Interaction of phorbol esters with lipid bilayers : thermotropic changes in fluorescence polarization, phase transition and calcium ionophoresis.

The influence of phorbol esters upon the thermotropic behaviour of multilamellar liposomes formed of dipalmitoylphosphatidylcholine (DPPC) or dimyristoylphosphatidylcholine (DMPC) was investigated, as a model for possible interferences of the phorbol esters with the phospholipid domain of biological membranes. Both biologically active (TPA, 12-O-tetradecanoylphorbol-13-acetate, PDD, phorbol-12,13-didecanoate) and inactive (4 alpha-PDD, 4 alpha-phorbol-12,13-didecanoate) phorbol esters lowered the temperature required to cause a fall in fluorescence polarization of a fluorescent probe inserted in the lipid matrix of the DMPC or DPPC liposomes and facilitated the process of calcium exchange-diffusion in DPPC liposomes containing the ionophore A23187. Both of these effects could be due to a decrease in viscosity of the liposomal matrix.
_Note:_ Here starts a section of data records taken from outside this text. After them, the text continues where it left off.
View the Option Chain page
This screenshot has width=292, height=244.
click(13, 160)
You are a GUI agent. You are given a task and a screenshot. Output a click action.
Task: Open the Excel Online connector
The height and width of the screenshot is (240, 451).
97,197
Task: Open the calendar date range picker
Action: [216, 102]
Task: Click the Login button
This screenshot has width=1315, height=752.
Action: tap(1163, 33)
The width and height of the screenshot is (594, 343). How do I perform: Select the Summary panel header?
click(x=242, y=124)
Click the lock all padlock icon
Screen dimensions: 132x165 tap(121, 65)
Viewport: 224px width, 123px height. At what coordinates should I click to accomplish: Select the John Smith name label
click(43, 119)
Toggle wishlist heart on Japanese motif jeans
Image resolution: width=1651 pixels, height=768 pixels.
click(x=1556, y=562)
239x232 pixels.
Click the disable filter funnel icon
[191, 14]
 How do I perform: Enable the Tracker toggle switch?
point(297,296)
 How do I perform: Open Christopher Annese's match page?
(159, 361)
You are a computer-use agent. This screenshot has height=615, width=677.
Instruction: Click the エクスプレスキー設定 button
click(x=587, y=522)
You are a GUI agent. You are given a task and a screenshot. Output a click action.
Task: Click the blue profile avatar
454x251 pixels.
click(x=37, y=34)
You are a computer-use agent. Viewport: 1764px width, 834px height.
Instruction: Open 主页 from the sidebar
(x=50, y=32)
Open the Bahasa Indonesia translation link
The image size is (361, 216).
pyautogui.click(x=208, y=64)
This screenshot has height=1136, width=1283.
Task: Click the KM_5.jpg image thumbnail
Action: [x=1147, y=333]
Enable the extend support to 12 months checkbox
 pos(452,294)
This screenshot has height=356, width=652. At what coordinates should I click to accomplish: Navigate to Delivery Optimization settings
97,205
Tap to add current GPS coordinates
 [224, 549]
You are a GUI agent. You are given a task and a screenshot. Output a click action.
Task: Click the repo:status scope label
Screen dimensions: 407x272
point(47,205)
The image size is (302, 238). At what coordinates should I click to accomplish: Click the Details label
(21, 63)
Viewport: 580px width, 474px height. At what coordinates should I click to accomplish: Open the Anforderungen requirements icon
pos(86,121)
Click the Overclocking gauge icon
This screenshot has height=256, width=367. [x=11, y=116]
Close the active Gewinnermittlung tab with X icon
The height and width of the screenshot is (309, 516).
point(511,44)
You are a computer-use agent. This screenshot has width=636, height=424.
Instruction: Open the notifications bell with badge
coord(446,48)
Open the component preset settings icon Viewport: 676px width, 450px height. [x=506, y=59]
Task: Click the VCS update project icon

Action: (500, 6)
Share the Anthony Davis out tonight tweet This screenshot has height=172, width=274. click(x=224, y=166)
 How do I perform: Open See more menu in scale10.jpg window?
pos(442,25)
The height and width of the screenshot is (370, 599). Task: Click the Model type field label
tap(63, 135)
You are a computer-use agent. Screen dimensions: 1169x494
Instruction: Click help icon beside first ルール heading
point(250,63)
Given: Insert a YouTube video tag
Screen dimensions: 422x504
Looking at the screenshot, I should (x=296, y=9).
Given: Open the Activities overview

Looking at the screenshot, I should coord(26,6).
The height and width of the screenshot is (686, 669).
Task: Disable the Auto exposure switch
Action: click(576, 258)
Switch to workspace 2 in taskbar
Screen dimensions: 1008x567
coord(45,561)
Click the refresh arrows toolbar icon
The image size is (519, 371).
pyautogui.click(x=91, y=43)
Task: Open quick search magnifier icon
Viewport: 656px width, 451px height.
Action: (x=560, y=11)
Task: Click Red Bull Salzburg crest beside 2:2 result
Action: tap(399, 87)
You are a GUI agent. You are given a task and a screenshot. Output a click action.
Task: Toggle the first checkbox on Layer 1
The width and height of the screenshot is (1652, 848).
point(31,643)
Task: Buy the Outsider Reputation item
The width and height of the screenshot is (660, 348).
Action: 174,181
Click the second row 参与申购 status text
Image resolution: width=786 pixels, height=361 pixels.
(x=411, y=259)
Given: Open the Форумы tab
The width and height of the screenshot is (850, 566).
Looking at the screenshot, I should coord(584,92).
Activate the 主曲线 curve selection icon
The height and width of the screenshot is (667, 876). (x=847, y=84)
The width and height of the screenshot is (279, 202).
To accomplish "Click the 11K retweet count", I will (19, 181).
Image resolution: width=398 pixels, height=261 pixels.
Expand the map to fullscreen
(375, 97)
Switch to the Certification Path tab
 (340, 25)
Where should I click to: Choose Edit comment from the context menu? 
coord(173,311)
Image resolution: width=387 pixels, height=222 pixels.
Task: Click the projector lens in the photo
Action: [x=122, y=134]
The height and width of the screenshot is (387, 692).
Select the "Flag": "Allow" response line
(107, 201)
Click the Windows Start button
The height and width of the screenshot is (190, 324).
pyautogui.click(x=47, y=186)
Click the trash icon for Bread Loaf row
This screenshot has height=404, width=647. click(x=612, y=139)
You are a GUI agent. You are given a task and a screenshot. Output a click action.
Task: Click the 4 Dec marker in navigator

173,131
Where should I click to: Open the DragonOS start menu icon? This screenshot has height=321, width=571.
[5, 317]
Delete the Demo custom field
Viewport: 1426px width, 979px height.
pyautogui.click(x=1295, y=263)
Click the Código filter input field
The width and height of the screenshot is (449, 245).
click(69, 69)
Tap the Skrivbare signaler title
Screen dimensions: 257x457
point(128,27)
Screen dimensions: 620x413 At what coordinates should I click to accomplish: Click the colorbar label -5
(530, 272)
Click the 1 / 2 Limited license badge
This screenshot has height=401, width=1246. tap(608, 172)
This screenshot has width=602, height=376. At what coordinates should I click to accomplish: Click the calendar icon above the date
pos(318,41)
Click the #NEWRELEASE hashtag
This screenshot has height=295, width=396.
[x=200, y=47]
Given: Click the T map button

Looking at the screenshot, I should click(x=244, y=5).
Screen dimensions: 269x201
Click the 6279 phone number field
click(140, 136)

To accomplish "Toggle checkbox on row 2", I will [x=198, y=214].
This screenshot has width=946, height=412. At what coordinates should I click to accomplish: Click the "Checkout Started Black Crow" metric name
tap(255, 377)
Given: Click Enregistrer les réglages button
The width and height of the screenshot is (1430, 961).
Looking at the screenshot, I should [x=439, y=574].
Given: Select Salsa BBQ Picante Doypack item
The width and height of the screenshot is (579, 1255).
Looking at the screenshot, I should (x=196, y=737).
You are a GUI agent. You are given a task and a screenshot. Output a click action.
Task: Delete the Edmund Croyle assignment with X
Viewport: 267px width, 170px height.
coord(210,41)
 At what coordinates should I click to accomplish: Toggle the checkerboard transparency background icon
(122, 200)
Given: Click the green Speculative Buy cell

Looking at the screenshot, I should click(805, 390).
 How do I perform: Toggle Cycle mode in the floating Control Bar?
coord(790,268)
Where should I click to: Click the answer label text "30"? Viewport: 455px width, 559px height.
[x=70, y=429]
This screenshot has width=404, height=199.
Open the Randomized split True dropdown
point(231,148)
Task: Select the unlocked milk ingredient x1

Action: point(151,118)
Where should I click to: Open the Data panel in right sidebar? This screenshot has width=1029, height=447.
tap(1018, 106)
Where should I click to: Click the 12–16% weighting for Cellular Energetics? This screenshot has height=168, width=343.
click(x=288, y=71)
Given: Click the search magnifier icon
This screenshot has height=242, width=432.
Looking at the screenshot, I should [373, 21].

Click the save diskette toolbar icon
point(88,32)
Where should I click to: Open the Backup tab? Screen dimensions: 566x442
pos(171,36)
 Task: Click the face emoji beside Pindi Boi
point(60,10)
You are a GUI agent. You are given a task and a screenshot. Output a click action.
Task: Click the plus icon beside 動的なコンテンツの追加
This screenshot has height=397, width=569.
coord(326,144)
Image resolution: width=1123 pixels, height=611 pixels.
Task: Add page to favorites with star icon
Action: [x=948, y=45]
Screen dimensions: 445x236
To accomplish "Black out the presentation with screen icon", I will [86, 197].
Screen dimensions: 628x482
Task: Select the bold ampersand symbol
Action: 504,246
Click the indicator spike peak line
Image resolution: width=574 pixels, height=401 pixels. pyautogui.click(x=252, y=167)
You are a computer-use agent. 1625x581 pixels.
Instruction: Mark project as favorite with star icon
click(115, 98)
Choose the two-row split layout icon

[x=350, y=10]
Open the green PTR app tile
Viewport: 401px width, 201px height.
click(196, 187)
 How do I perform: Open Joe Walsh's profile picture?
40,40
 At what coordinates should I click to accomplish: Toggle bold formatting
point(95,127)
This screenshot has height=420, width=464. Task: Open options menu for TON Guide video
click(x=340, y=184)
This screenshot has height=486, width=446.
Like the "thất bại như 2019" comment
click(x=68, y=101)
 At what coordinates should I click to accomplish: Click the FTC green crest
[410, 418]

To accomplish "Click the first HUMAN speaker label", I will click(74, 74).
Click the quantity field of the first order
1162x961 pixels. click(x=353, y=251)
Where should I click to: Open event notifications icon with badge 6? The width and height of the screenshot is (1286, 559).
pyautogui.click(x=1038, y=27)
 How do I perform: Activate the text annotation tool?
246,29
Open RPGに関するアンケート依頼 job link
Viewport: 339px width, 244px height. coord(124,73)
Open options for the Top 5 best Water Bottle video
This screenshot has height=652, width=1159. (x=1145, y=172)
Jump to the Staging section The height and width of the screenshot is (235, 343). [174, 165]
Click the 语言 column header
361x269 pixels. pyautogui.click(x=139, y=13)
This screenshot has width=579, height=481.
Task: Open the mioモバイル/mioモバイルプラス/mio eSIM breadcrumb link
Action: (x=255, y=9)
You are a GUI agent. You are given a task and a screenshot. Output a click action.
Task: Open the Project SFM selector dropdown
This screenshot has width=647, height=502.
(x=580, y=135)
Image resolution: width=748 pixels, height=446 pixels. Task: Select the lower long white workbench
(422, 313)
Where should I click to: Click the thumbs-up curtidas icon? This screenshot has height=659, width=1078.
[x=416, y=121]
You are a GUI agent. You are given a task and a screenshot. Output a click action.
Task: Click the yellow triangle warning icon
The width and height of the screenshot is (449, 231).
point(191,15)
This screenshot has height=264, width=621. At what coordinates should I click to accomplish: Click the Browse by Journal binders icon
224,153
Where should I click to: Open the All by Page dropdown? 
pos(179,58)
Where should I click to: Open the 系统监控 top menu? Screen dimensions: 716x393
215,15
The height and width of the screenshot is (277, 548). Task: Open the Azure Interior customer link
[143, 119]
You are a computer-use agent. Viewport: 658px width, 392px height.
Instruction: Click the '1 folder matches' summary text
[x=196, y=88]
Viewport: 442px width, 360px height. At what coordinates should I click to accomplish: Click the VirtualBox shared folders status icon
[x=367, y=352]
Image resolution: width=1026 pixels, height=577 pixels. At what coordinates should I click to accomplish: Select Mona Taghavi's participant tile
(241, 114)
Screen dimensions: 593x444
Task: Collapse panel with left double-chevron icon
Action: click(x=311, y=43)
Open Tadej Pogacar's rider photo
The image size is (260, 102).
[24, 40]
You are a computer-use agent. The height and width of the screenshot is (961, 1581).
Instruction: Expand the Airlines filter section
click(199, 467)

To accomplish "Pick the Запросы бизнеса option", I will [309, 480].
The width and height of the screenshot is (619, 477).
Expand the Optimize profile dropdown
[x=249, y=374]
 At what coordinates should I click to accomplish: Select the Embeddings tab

However, differential scanning calorimetry revealed that the thermotropic changes evoked by each of these phorbol esters were not identical. In most cases, the phorbol esters decreased both the main phase transition temperature and enthalpy of melting. However, when TPA was incorporated in DMPC liposomes, i.e. when a myristoyl chain was present in both the phorbol ester and phospholipid, no change in the enthalpy of melting could be detected, whereas the main phase transition temperature decreased in proportion to the TPA content of the liposomes. These findings emphasize the view that phorbol esters indeed interact with phospholipids and that the characteristics of such an interaction may tightly depend on the precise chemical structure of both the phorbol ester and phospholipid under consideration.